Maria Edgeworth, in a letter (1832) 

JASNA Southwest Region 

 

Unfortunately, as Vauxhall garden’s popularity increased, its reputation diminished. Many attempts to make the gardens more secure, such as raising the entry fee from 1 shilling to 3 shillings, did not stop questionable characters from roaming the gardens. Courtesans were mistaken for ladies and rogues for gentleman, and anxiety about social mixing resulted in the gardens gaining a reputation as places of debauchery. Robberies, drunken behaviour, prostitution, vandalism and crime all served to keep the ‘right’ people away. This view of the pleasure gardens can be seen in many novels of the period. It is the setting where Mr Harrel, depressed over his mounting debts, commits suicide in Frances Burney’s Cecilia (1782), and where the insecure and shy Joss Sedley gets drunk and makes vulgar advances on women in William Makepeace Thackeray’s Vanity Fair (1848).
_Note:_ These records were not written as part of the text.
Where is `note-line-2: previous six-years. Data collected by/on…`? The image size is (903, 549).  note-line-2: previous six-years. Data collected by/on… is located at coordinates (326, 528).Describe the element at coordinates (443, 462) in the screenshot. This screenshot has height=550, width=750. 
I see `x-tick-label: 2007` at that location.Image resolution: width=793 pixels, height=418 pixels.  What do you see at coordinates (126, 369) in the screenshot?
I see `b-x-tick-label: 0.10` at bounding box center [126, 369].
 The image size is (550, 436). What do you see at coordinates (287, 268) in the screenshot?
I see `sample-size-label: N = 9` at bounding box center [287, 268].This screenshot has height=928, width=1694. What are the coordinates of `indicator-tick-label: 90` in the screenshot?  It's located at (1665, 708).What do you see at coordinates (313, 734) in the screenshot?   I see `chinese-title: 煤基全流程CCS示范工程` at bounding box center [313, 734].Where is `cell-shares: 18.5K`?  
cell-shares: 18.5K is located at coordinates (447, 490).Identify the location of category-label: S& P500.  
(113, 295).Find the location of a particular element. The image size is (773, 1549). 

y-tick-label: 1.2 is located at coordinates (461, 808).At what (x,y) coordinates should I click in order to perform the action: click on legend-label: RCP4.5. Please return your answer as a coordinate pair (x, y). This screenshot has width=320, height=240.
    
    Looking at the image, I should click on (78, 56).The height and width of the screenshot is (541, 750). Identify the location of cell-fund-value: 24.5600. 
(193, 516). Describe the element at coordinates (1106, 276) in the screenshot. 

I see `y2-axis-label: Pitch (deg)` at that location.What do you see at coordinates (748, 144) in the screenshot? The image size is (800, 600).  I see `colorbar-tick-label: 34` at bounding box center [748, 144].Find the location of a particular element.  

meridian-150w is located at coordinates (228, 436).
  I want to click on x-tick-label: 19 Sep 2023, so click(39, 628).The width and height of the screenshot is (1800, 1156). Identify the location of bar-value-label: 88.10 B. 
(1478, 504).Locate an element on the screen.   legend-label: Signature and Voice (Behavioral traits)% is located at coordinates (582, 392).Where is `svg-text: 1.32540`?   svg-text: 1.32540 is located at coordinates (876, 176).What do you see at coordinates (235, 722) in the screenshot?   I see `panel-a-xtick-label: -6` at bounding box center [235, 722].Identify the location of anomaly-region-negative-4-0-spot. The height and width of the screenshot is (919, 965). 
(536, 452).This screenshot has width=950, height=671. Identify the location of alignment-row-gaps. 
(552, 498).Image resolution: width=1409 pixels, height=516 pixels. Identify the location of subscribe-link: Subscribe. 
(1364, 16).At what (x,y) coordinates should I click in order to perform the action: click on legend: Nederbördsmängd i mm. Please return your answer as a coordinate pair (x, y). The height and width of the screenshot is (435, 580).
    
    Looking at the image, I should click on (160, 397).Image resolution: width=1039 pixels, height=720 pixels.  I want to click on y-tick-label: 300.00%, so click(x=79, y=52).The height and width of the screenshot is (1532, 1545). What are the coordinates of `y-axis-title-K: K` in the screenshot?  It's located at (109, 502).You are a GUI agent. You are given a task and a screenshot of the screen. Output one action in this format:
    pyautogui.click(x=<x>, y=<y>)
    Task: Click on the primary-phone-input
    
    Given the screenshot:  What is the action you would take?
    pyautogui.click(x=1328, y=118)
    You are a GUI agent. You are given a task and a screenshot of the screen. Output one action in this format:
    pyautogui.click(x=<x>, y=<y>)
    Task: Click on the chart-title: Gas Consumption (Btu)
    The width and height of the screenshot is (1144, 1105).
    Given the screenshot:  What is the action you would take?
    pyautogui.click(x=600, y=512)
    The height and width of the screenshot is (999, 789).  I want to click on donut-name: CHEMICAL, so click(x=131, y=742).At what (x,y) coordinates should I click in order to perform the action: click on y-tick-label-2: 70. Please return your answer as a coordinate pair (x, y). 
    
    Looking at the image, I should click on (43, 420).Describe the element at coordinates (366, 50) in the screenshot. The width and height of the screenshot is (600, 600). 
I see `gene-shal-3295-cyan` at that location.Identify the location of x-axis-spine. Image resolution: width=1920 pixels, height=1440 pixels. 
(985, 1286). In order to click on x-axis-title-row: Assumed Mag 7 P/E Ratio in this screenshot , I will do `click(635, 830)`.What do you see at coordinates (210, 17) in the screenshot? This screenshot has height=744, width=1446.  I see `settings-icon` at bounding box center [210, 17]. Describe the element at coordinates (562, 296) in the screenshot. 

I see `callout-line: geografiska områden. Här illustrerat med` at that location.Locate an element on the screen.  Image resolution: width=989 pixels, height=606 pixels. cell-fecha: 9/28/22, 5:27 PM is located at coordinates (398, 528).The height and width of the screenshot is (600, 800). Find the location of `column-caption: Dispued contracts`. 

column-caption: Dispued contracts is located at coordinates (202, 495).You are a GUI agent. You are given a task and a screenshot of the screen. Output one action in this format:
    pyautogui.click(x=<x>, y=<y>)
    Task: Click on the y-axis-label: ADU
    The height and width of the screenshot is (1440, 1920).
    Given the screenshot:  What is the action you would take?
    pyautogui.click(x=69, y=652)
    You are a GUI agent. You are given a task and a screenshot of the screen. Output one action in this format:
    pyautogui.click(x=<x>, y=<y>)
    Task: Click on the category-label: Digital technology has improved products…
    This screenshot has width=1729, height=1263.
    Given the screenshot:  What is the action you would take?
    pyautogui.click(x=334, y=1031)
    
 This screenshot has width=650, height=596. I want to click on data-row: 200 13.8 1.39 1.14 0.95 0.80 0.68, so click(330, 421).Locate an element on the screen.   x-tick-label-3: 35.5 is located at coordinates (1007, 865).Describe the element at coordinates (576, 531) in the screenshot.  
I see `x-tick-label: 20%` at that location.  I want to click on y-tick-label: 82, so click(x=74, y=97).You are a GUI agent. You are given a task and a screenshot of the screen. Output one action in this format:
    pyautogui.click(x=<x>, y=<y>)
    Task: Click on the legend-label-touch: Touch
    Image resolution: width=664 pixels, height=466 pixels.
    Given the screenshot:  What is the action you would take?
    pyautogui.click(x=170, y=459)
Thus, a once high-end, fashionable setting slipped into an undesirable place to be seen, all but disappearing by the mid 19th century.  

Left: The duel between Mr Monckton and Mortimer Delvile from Cecilia by Fanny Burney (1825). Right: Becky Sharp enjoying Vauxhall Gardens (2018, ITV adaptation)

“It is a pleasure to a real lover of Nature to give winter all the glory he can, for summer will make its own way, and speak its own praises.”  

Dorothy Wordsworth, writing in her journal (October, 1802) 

Cristina & Alex Valeri 

  

The garden was an incredibly important space for the eighteenth century people. It was a place to be treasured and enjoyed. However, it was also a place of social importance, where individuals, and particularly women, could move and speak more freely and decisively than any other space: some of our greatest literary heroines such as Elizabeth Bennet, Catherine Earnshaw and Josephine March, all express themselves by walking through nature and their surrounding landscapes.